# Combining Two Op-Amp Circuits

Discussion in 'The Projects Forum' started by shaheenster, Mar 13, 2014.

1. ### shaheenster Thread Starter New Member

Mar 13, 2014
6
0
Hey guys, was hoping you could help me figure out a fix.

The circuit on the left takes a signal, amplifies it to saturation of around -5 to 5 volts, and then runs it though a rectifier.

The circuit on the right takes a signal and amplifies it to saturation of 1 to 10 volts.

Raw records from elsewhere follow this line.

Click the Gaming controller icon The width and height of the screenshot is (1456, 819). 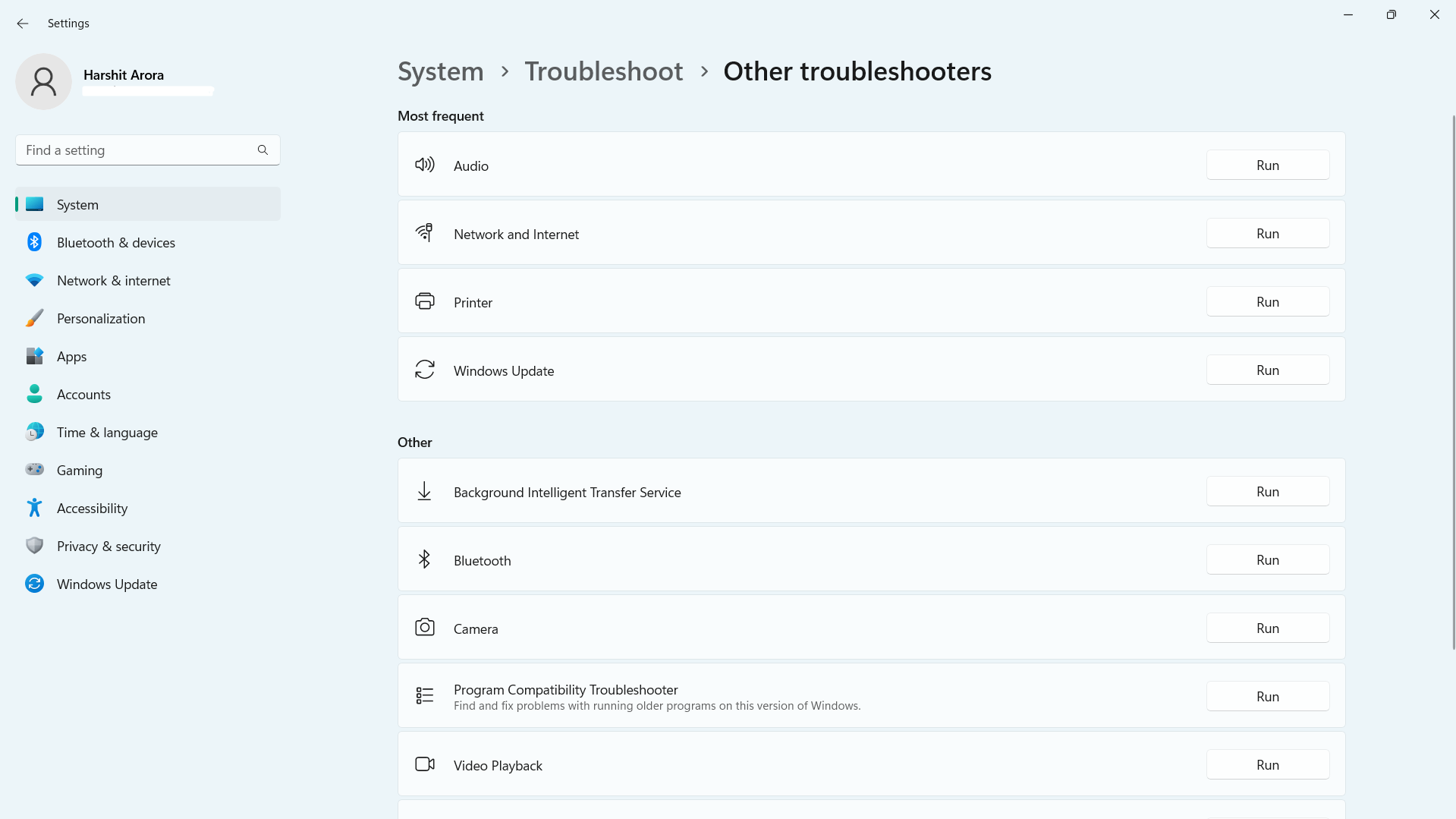click(34, 470)
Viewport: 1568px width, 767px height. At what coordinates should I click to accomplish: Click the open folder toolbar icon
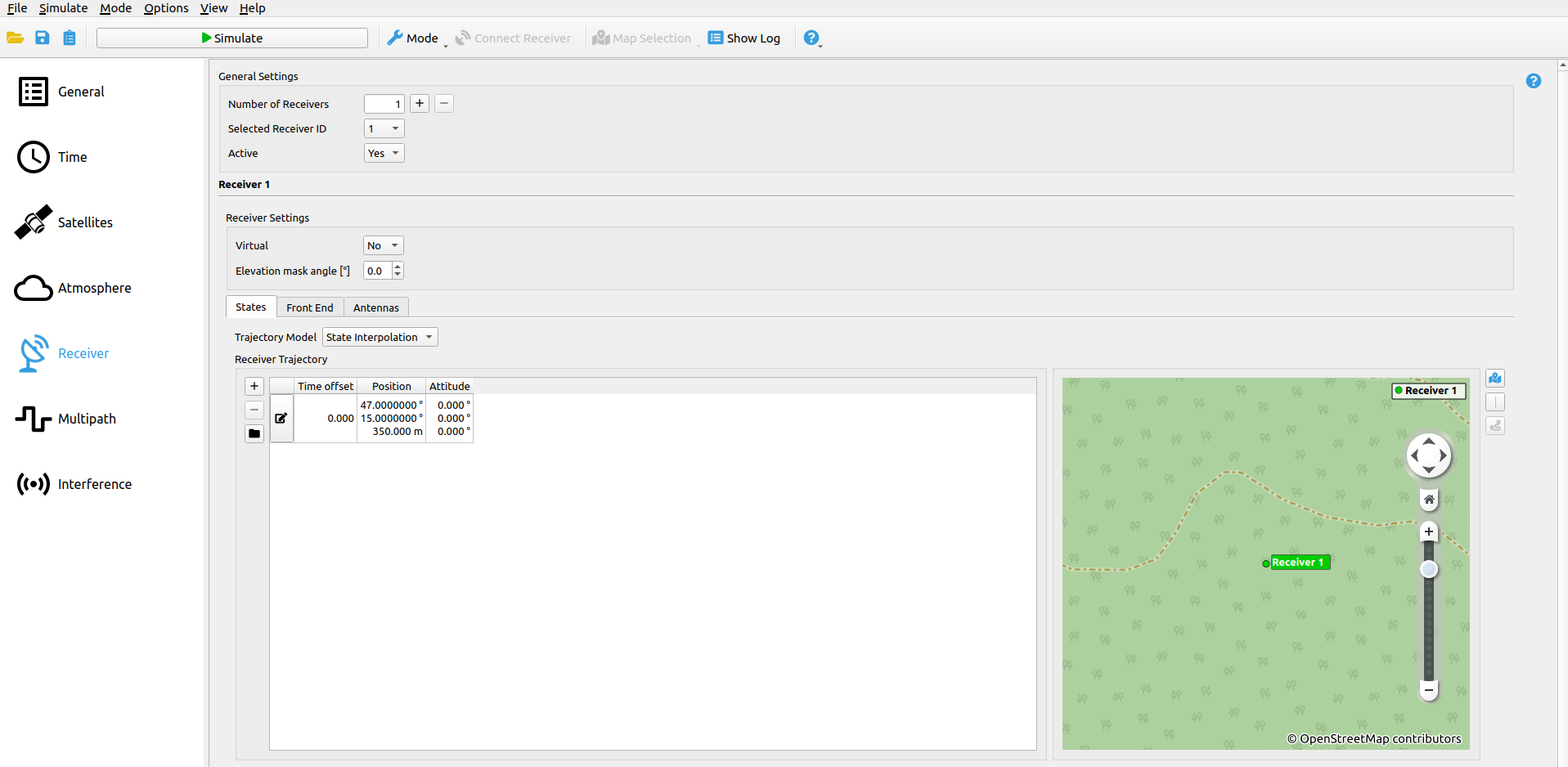pyautogui.click(x=15, y=38)
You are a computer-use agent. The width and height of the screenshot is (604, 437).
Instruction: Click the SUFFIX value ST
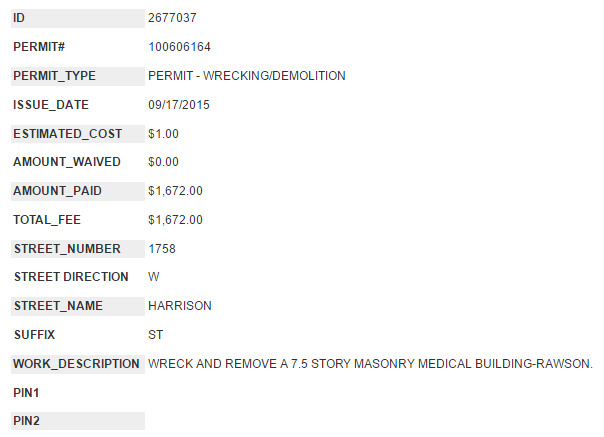(156, 335)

I want to somehow use the second circuit to amplify the first circuits output from the rectifier to around the same amount (1-10 volts) to power my led strip, but i have no clue how...

Thanks for the help!!!!

2. ### shaheenster Thread Starter New Member

Mar 13, 2014
6
0
Ok so I found out how to connect the recifier to the input of the second amplifier,

Now what Im trying to do is make the circuit run off 1 power supply, rather than two 12 volt power supplies. When I connect the first supply to replace the second circuits supply, the circuit doesnt work. It just outputs a solid 1 volt.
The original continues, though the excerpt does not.